[Data for locating words and elements]
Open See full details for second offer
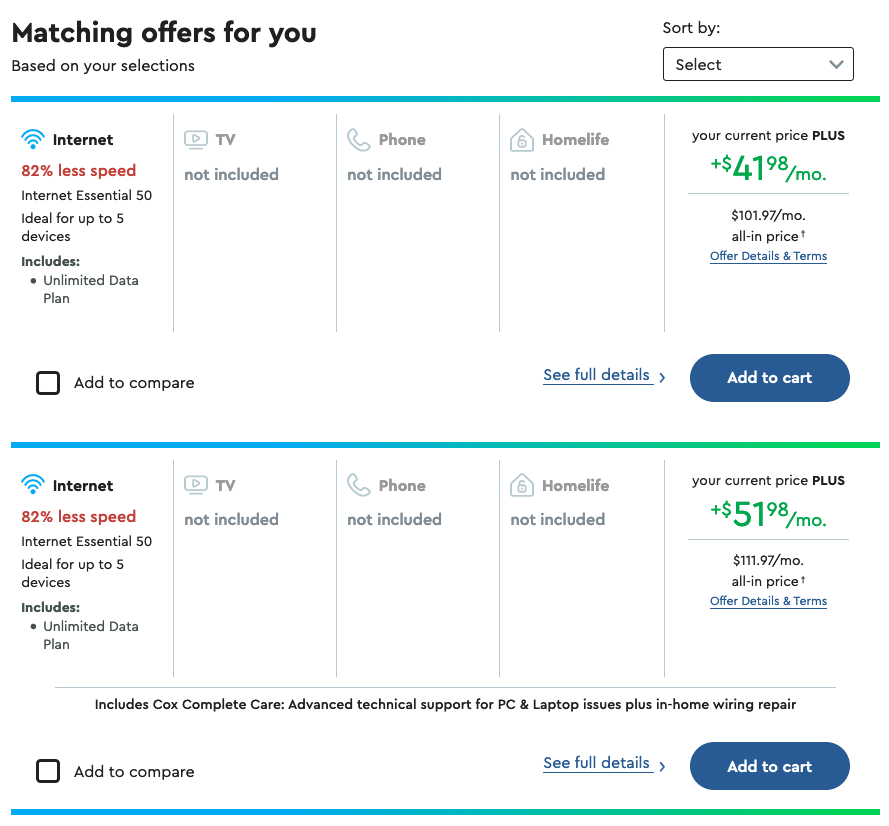The height and width of the screenshot is (826, 889). [x=596, y=763]
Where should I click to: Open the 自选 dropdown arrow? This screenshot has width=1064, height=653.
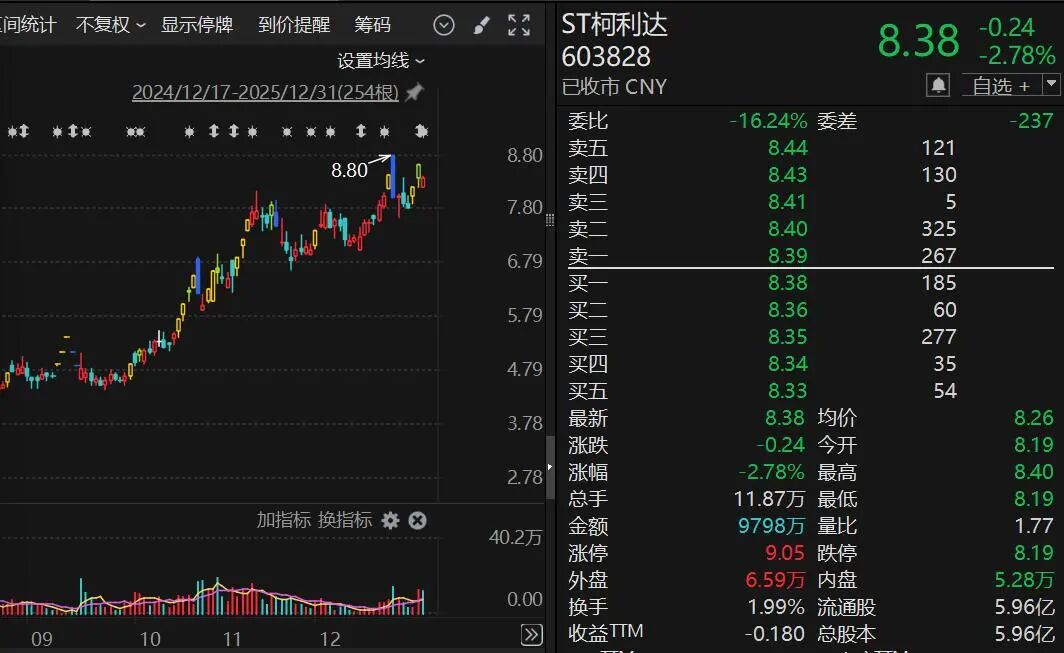click(1050, 85)
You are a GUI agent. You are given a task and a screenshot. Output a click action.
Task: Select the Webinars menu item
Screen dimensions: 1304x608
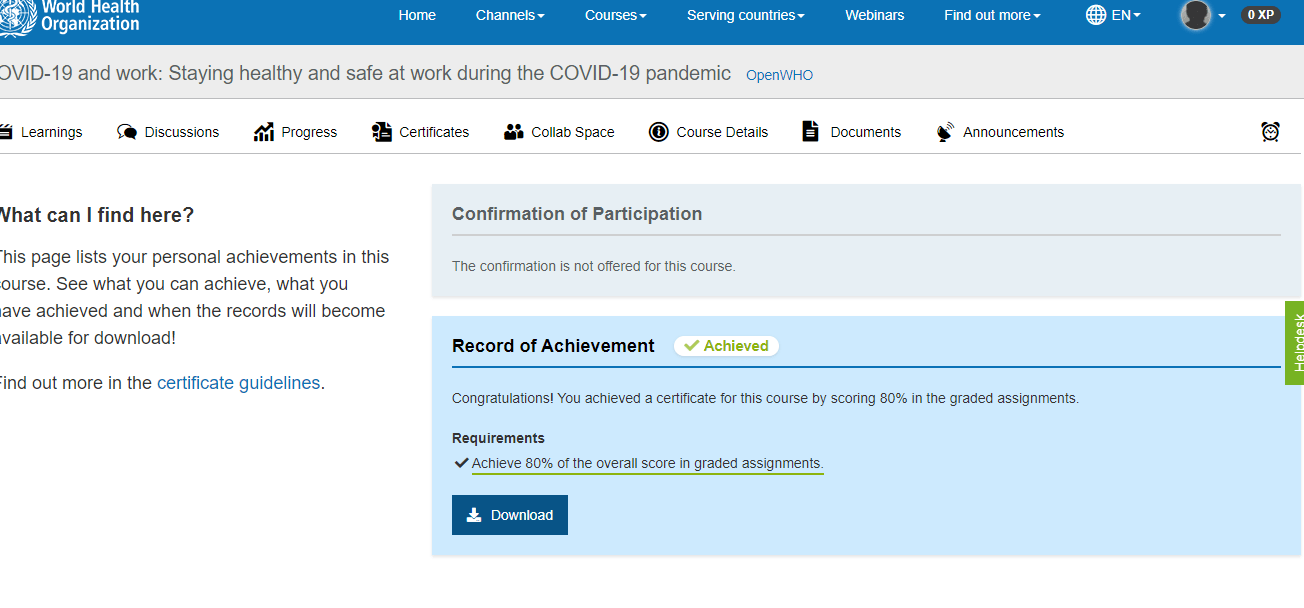(874, 15)
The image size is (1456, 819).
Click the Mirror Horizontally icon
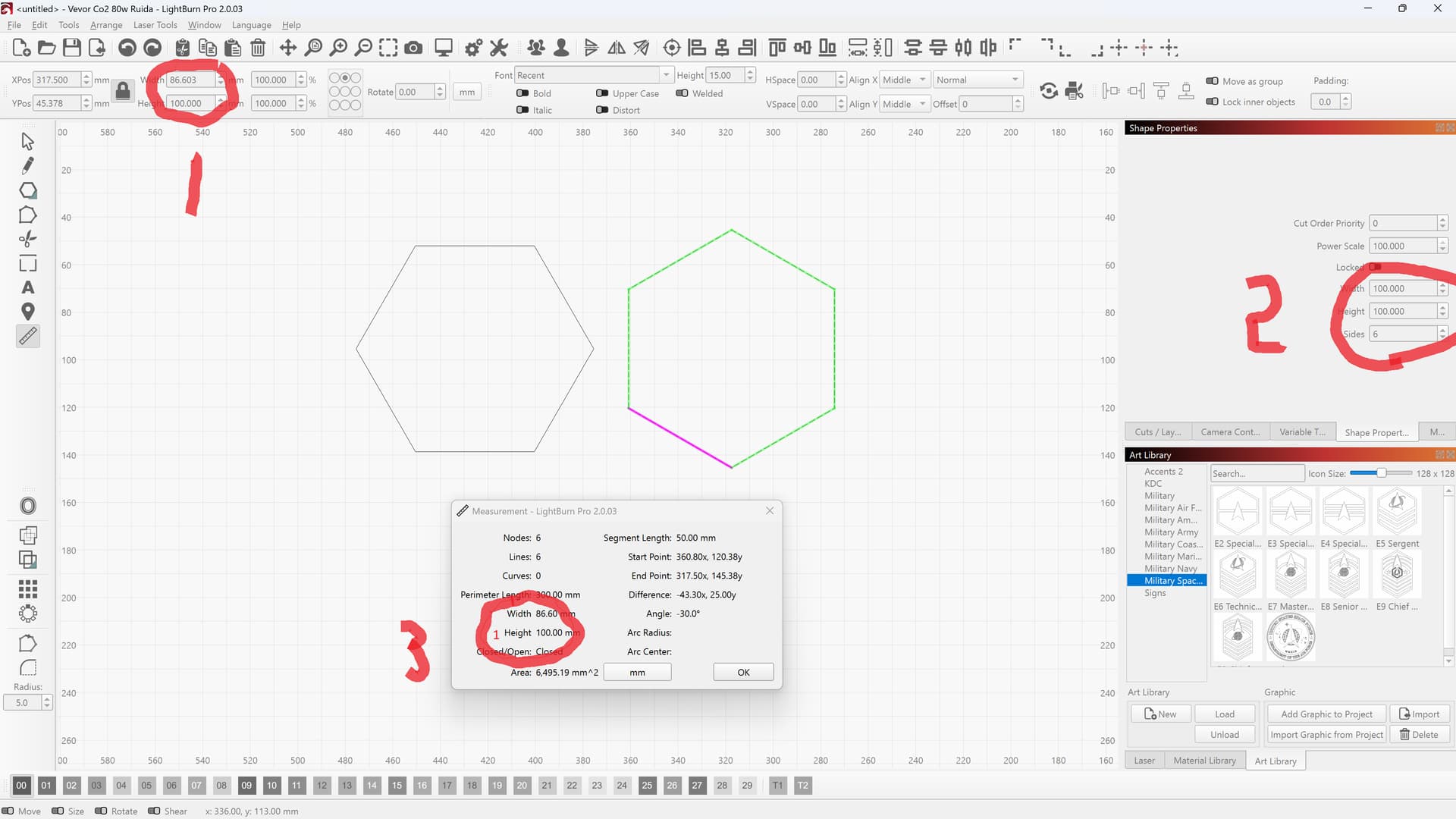point(617,47)
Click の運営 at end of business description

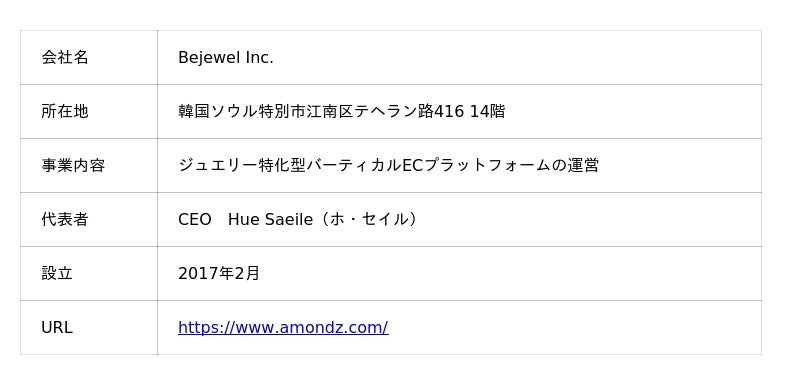pyautogui.click(x=575, y=165)
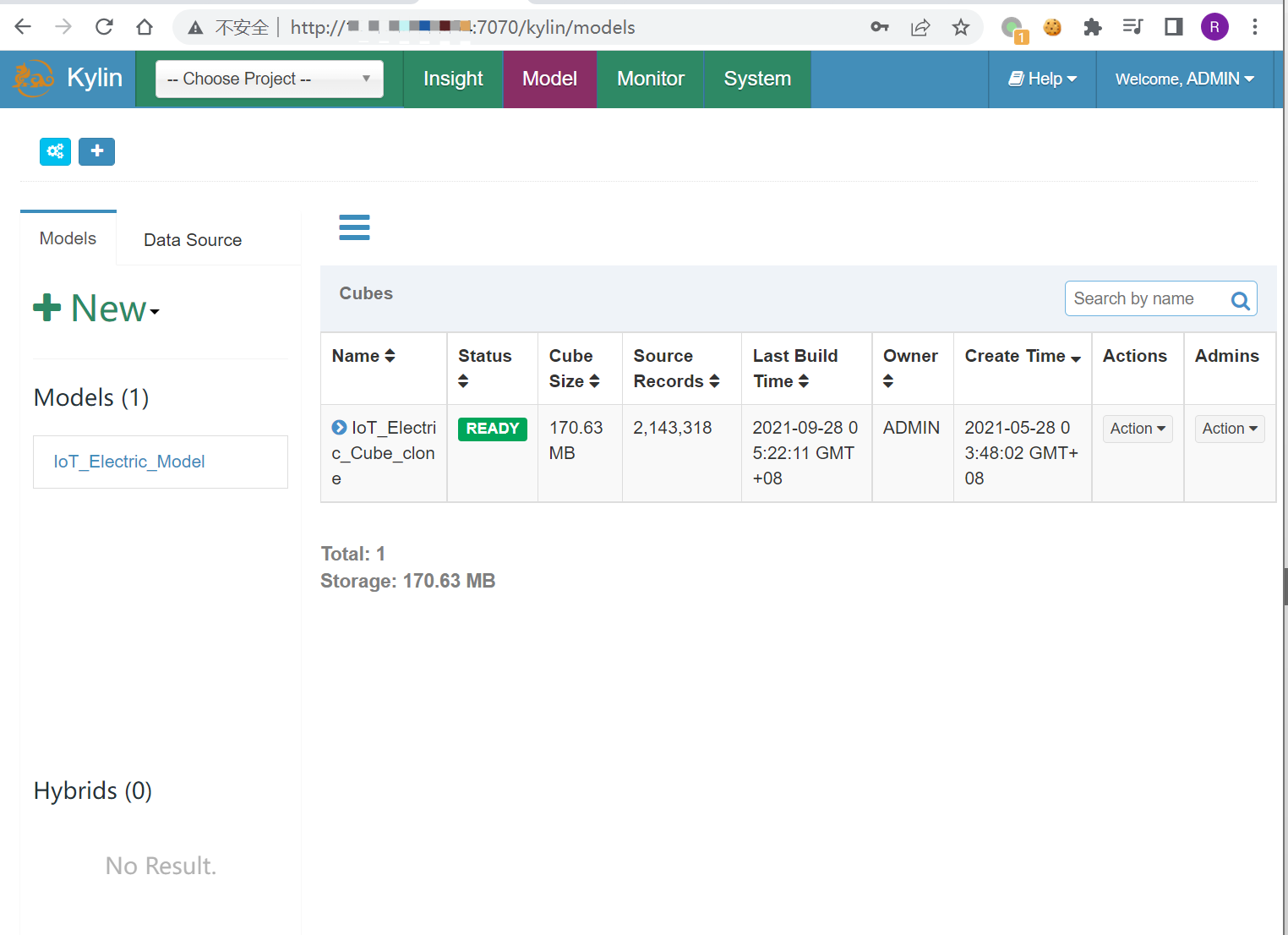The width and height of the screenshot is (1288, 935).
Task: Click the gears settings icon button
Action: (55, 151)
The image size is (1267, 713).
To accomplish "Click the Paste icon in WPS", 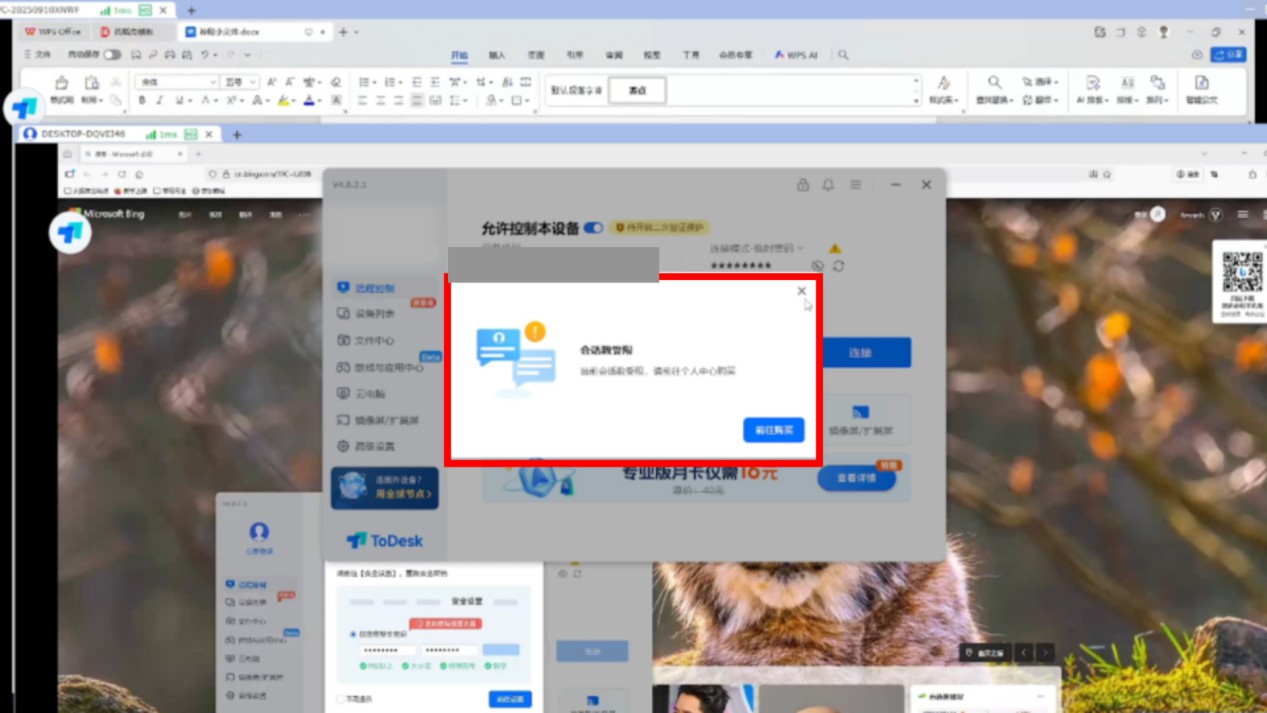I will coord(91,84).
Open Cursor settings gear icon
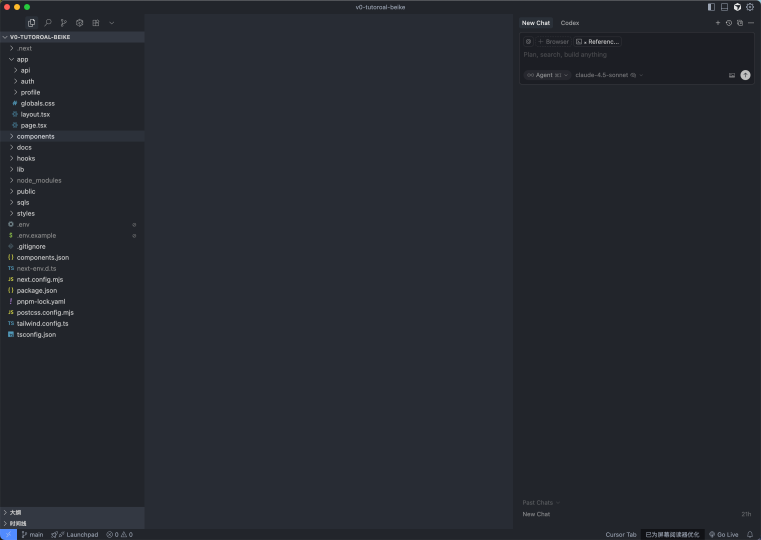761x540 pixels. click(750, 7)
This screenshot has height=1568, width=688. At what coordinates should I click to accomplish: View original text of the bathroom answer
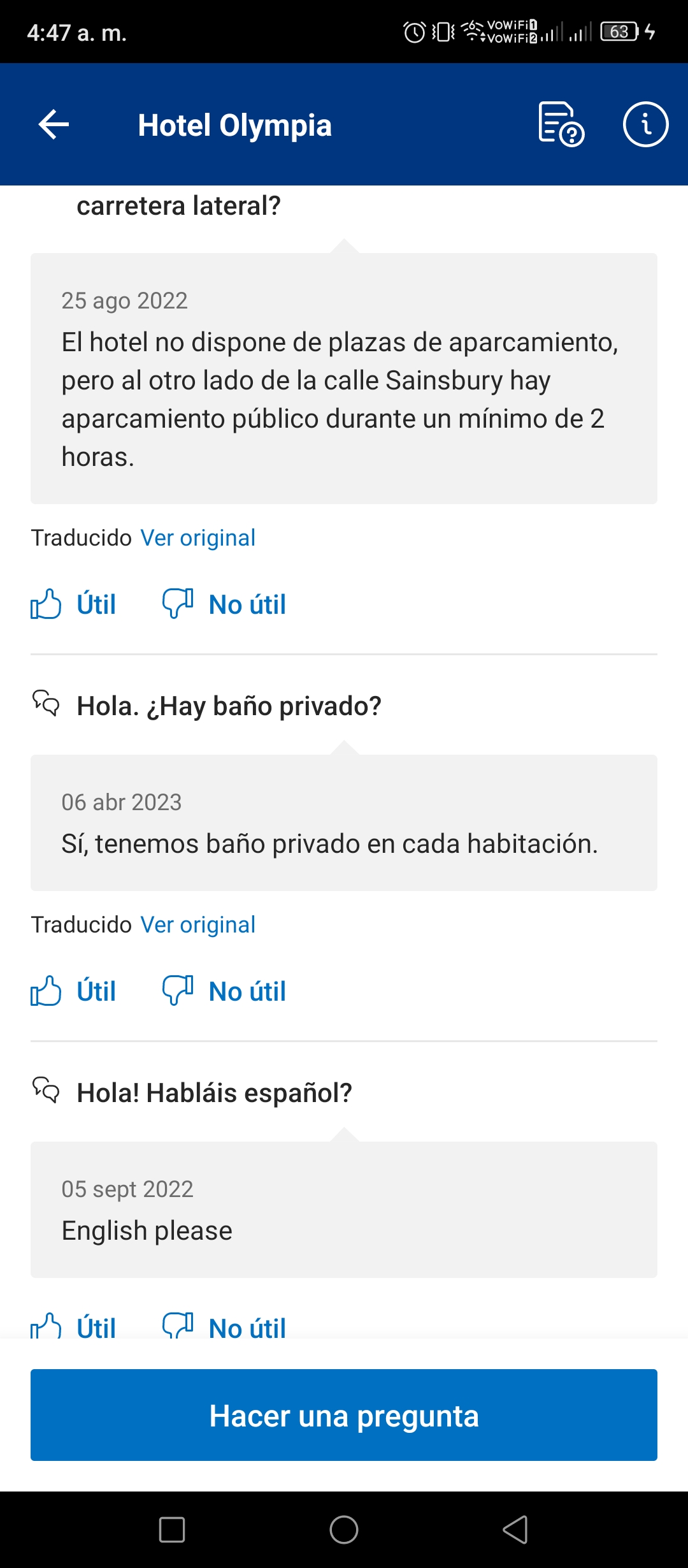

* Set exercise: Copy out the entries word for word, from the start through the line that contains "click(1050, 85)", and leave out the pictures.

* Solution to the exercise:
Open See full details for second offer
The height and width of the screenshot is (826, 889). [x=596, y=763]
Where should I click to: Open the 自选 dropdown arrow? This screenshot has width=1064, height=653.
click(1050, 85)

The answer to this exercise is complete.